Vineyard provides zero-cost data sharing by memory-mapping, since data objects in vineyard are immutable. When the object is created, we allocate blobs in vineyard to store the data payload, on the other hand, when getting the object, we map the blob from the vineyard instance into the application process with inter-process memory mapping approaches, so that no memory copy is involved in sharing the data payload.

Convinient data integration

The extensive design on builder/resolver/driver allows convenient extension of existing vineyard objects to different programming languages. Moreover, with codegen tools in vineyard, makes it possible for users to transplant their data structures into vineyard with only a few annotations.

Data orchestration in a python notebook

Using vineyard as the common data orchestration engine through the end-to-end big data processing, users can hold large-scale distributed data as variables of vineyard objects in python. Thus, as long as the computation modules involved provides python API, users can write down the entire processing pipeline in a python notebook.

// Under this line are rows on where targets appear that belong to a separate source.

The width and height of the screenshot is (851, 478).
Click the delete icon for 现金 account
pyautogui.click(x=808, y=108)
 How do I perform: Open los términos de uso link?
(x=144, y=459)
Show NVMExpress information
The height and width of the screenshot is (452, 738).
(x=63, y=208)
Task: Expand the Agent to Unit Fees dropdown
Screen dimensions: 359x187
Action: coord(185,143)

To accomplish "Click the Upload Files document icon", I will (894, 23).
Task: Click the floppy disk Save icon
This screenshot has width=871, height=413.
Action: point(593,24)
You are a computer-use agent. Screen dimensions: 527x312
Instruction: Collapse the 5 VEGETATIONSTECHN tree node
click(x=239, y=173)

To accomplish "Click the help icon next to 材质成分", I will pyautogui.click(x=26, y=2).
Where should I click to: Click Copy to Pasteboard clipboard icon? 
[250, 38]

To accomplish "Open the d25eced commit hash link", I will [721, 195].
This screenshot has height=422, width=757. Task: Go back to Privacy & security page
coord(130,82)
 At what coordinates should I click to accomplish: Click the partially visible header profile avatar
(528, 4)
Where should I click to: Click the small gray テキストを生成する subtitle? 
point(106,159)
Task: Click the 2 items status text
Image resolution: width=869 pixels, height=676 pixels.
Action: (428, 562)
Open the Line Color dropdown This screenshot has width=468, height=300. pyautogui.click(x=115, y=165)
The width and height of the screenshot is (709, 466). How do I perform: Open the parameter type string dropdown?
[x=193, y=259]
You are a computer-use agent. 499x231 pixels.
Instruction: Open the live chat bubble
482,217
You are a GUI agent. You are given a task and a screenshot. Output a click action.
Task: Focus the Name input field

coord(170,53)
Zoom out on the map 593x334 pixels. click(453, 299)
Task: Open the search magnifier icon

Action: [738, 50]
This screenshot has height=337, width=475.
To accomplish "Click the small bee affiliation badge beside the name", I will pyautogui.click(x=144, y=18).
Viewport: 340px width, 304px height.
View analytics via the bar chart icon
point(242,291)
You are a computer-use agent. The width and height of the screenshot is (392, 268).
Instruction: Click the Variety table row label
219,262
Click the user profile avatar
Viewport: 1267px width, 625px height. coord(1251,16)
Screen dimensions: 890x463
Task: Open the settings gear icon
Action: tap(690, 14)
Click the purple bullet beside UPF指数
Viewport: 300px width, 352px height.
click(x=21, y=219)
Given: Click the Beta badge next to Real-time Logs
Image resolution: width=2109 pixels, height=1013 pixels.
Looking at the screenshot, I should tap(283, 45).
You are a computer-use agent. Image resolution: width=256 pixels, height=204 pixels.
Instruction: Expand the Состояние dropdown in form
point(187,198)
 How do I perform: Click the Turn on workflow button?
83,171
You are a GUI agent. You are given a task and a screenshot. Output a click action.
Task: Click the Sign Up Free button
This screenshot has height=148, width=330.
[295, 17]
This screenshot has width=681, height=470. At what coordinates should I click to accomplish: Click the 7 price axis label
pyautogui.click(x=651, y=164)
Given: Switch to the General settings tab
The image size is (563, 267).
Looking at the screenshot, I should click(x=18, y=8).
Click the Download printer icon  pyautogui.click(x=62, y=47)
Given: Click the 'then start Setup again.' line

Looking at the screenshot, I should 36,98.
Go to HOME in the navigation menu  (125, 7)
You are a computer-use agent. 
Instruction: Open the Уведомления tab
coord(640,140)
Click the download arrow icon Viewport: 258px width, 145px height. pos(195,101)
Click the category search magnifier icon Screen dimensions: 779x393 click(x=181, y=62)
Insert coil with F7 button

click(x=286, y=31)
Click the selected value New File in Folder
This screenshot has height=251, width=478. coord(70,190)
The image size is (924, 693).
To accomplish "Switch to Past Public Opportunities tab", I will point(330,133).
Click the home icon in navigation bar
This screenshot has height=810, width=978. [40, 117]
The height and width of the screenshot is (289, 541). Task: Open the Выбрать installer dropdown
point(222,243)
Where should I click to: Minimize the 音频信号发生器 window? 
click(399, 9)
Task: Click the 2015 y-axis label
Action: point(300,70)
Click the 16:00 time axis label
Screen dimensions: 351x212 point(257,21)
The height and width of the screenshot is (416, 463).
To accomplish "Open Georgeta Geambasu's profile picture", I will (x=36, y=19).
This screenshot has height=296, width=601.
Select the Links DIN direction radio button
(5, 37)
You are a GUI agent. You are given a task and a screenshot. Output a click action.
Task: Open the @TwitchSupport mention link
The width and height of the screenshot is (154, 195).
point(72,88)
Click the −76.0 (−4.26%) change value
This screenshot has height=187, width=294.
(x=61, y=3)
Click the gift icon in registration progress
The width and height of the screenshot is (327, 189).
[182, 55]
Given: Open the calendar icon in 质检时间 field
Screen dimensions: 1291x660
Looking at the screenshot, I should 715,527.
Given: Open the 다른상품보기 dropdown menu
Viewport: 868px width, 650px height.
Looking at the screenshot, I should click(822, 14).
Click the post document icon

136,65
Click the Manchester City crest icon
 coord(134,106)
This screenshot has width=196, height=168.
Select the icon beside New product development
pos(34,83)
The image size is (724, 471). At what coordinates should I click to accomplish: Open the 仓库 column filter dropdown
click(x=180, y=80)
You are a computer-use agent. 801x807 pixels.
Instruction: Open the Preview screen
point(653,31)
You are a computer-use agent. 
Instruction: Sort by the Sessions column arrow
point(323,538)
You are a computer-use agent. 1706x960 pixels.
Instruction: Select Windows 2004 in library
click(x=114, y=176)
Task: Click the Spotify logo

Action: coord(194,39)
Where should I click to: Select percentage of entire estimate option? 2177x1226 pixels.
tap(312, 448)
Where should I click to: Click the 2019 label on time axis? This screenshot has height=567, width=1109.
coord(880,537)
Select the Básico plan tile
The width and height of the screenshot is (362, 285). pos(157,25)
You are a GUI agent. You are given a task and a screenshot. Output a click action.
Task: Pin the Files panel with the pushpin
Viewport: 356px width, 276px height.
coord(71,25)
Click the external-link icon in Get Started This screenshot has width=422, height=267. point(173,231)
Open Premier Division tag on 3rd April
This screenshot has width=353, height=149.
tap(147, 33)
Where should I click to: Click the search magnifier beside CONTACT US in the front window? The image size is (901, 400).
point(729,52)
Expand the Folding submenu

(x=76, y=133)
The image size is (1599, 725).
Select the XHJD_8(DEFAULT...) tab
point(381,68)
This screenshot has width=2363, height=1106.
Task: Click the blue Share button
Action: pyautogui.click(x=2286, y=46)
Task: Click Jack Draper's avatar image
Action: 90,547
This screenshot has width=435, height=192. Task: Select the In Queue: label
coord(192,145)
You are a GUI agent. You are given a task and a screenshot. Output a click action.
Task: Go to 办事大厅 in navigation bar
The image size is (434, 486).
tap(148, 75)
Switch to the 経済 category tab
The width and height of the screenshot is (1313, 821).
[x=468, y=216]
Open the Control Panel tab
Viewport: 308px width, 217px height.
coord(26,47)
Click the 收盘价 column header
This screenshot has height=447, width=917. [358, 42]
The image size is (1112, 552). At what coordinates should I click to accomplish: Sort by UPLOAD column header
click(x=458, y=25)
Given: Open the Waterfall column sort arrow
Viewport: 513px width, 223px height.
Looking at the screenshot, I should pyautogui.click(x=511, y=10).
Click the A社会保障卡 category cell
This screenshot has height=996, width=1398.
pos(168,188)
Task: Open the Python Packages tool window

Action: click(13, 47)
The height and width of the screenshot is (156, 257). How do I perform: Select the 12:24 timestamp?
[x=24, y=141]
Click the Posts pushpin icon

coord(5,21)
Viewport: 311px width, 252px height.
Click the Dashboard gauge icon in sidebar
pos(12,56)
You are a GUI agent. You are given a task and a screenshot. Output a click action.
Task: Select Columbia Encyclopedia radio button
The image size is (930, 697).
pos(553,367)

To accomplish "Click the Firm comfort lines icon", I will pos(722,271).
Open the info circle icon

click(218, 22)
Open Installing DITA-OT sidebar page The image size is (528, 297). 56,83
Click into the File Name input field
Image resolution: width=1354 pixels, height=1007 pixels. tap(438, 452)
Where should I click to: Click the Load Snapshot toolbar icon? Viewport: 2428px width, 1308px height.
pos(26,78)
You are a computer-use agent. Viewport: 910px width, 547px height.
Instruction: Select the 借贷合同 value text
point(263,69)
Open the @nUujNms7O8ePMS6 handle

By running the python script, users can manage trillions of data and different computation systems in the background distributedly across the cluster.

NOT for mutable objects

Once a vineyard object is created and sealed in the vineyard instance, it becomes immutable and can NOT be modified anymore. Thus vineyard is not suitable to be utilized as a data cache to store mutable data that changes rapidly along the processing pipeline.

NOT for instant remote data partition accessing

The partitions of a distributed data are stored distributedly in corresponding vineyard instances of the cluster. Only the client on the same machine can access the data partition. In case to access a remote partition, data migration APIs of vineyard can be invoked to trigger migration process, but not for instant accessing.